Conjunto de tarefas:
A: Responda com base no texto sobre humor e pandemia:
(i) Em que universidade Damián Fraticelli é professor?
(ii) Que mecanismo de linguagem é dado como exemplo de elemento que se mantém no humor?
(iii) Que legenda faz a fotografia ganhar estatuto de meme?
B: Extraia, sem nenhuma alteração, o trecho do texto sobre humor e pandemia que vai de "Casamento, por exemplo." até "dia de quarentena.".

Trecho fornecido:
Continuo pesquisando e procurando materiais que relacionem humor e pandemia. Nesse rastro, encontrei um interessante artigo de Damián Fraticelli, professor da Universidade de Buenos Aires. A sua tese é de que vivemos a era de maior produção risível mediatizada da história, o que ele define como humor hipermediático. De fato, são tantos os memes, os vídeos cômicos e as piadas e chistes produzidos e partilhados vertiginosamente em postagens de nossas redes sociais que não há como negar a peculiaridade deste momento.

No entanto, mesmo com toda a descontinuidade histórica que vivemos, alguns elementos se mantêm e, em relação ao humor, pode-se pensar isso a respeito tanto de mecanismos de linguagem (a paródia, por exemplo) como de temas. Vejamos alguns:

Casamento, por exemplo. Quer tema mais clássico em textos de humor? O casamento, tido como a célula da família e da sociedade em uma visão “séria” de mundo, em textos humorísticos perde sua “oficialidade” e aspectos “subterrâneos” vêm à tona, tanto da instituição em si como também dos cônjuges, fazendo sobretudo uso de estereótipos um tanto perversos (por exemplo: o esposo é grosseirão, brocha, corno, a esposa é consumista, traiçoeira, burra etc.). Assim, a visão sagrada e feliz de casamento é destituída e dá lugar a uma visão do casamento como sofrimento e martírio:

A fotografia aí toma estatuto de meme quando acrescida da legenda: Oitavo dia de quarentena.

Informações exibidas:
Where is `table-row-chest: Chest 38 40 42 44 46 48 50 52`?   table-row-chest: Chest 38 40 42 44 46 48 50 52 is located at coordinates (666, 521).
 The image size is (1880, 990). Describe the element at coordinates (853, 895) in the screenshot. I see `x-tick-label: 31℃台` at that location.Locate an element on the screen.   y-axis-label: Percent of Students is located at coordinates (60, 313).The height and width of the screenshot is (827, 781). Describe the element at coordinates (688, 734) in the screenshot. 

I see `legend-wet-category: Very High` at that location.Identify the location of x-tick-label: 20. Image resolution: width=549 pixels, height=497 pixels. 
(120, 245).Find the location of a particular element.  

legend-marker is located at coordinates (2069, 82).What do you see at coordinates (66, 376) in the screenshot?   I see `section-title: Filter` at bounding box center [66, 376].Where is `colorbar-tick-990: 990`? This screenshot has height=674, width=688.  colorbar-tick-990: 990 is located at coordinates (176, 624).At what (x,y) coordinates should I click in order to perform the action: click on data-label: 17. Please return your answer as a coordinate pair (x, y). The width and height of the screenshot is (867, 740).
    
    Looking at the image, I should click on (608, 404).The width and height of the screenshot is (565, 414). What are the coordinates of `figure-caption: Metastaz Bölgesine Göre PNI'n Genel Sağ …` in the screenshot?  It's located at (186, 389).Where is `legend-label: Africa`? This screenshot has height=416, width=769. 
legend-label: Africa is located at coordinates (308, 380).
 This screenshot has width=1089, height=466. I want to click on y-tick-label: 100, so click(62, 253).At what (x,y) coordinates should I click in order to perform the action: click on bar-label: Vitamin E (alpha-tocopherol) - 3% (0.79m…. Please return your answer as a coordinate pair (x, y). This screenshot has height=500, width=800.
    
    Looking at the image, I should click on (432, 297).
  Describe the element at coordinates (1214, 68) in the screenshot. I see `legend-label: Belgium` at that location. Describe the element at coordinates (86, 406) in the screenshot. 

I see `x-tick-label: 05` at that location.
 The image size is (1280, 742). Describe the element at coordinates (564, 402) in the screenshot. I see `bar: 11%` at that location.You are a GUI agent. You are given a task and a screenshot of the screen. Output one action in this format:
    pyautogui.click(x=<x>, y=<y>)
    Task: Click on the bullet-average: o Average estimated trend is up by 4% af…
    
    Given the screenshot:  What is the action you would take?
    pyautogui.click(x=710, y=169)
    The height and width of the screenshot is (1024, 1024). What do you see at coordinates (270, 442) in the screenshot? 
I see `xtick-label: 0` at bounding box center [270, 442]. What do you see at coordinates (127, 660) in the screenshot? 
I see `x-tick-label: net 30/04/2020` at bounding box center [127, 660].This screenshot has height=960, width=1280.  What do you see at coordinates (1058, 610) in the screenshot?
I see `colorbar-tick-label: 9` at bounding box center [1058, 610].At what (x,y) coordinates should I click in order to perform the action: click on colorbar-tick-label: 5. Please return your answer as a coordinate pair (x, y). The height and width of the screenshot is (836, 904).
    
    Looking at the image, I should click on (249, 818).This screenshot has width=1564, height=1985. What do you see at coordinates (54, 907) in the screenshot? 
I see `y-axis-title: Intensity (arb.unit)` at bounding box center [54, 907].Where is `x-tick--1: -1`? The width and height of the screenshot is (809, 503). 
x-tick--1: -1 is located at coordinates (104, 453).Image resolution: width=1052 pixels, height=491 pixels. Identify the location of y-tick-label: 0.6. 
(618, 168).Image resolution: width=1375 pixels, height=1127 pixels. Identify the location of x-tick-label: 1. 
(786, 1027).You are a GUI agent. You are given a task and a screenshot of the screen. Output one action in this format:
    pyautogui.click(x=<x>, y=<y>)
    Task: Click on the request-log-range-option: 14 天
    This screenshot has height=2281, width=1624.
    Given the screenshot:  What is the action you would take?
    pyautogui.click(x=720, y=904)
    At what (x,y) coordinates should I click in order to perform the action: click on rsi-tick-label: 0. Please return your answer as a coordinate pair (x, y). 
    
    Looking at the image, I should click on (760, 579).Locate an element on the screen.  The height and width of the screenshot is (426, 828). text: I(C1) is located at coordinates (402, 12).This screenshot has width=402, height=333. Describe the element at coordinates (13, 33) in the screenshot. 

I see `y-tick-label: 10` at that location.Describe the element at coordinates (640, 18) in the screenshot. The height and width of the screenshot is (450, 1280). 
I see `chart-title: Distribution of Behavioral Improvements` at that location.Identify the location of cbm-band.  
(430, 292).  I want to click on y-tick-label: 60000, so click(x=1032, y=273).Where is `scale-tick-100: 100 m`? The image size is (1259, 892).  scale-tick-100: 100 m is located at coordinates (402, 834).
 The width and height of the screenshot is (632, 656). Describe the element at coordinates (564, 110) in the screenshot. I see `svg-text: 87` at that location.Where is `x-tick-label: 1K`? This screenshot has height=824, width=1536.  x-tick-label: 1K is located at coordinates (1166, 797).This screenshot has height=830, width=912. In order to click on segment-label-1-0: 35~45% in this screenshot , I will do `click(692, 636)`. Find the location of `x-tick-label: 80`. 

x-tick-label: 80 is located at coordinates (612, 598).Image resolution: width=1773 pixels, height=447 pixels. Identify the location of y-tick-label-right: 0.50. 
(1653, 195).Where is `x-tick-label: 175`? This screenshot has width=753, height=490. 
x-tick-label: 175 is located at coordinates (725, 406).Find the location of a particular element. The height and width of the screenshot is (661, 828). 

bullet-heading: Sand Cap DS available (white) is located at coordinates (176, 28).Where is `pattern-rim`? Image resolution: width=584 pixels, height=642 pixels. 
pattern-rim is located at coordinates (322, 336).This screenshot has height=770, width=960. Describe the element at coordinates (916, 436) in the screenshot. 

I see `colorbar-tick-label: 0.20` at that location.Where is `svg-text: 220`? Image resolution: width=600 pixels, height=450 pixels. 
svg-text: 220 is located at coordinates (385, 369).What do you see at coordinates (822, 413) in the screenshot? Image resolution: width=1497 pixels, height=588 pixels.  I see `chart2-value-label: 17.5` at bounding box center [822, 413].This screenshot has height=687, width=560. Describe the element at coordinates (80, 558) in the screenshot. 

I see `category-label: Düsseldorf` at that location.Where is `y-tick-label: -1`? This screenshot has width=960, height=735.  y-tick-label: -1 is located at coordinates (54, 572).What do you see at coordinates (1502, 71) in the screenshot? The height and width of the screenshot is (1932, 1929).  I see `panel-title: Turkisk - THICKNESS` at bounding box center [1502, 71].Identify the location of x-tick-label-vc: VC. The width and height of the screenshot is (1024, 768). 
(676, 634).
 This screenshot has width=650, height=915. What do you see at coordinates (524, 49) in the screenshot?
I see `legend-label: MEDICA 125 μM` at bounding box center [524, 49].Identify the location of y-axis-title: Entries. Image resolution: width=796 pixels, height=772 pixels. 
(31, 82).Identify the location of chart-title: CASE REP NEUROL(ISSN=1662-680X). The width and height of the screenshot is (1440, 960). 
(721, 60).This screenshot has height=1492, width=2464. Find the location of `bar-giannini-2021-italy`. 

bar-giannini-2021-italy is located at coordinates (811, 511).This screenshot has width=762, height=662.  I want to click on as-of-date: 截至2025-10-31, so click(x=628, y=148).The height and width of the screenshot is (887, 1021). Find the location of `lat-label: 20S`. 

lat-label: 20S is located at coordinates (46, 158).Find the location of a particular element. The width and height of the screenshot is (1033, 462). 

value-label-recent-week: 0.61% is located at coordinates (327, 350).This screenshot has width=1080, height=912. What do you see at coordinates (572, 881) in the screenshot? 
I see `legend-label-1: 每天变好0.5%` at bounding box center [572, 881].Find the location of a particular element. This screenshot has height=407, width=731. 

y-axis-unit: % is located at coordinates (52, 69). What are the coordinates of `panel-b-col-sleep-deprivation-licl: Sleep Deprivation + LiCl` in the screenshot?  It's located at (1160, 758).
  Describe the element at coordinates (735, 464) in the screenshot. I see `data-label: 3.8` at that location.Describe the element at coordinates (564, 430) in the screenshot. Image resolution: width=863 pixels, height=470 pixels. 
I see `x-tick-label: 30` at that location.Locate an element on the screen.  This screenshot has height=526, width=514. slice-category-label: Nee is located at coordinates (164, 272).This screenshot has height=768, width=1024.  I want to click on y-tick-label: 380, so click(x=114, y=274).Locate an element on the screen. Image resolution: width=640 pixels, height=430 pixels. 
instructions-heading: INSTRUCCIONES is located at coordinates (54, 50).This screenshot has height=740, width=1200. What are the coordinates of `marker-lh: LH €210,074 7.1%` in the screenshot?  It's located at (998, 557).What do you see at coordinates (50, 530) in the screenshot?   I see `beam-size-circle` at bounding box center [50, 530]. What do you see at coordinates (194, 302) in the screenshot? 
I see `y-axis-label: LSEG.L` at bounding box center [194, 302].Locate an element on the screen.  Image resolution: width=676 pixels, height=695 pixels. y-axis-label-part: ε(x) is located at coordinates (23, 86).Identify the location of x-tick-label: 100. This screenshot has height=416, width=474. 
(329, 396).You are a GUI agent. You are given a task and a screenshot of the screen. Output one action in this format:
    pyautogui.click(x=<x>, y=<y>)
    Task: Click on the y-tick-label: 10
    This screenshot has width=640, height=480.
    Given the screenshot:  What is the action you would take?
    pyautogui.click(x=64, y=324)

Respostas por tarefa:
A:
(i) Na Universidade de Buenos Aires.
(ii) A paródia.
(iii) "Oitavo dia de quarentena".

B:
Casamento, por exemplo. Quer tema mais clássico em textos de humor? O casamento, tido como a célula da família e da sociedade em uma visão “séria” de mundo, em textos humorísticos perde sua “oficialidade” e aspectos “subterrâneos” vêm à tona, tanto da instituição em si como também dos cônjuges, fazendo sobretudo uso de estereótipos um tanto perversos (por exemplo: o esposo é grosseirão, brocha, corno, a esposa é consumista, traiçoeira, burra etc.). Assim, a visão sagrada e feliz de casamento é destituída e dá lugar a uma visão do casamento como sofrimento e martírio:

A fotografia aí toma estatuto de meme quando acrescida da legenda: Oitavo dia de quarentena.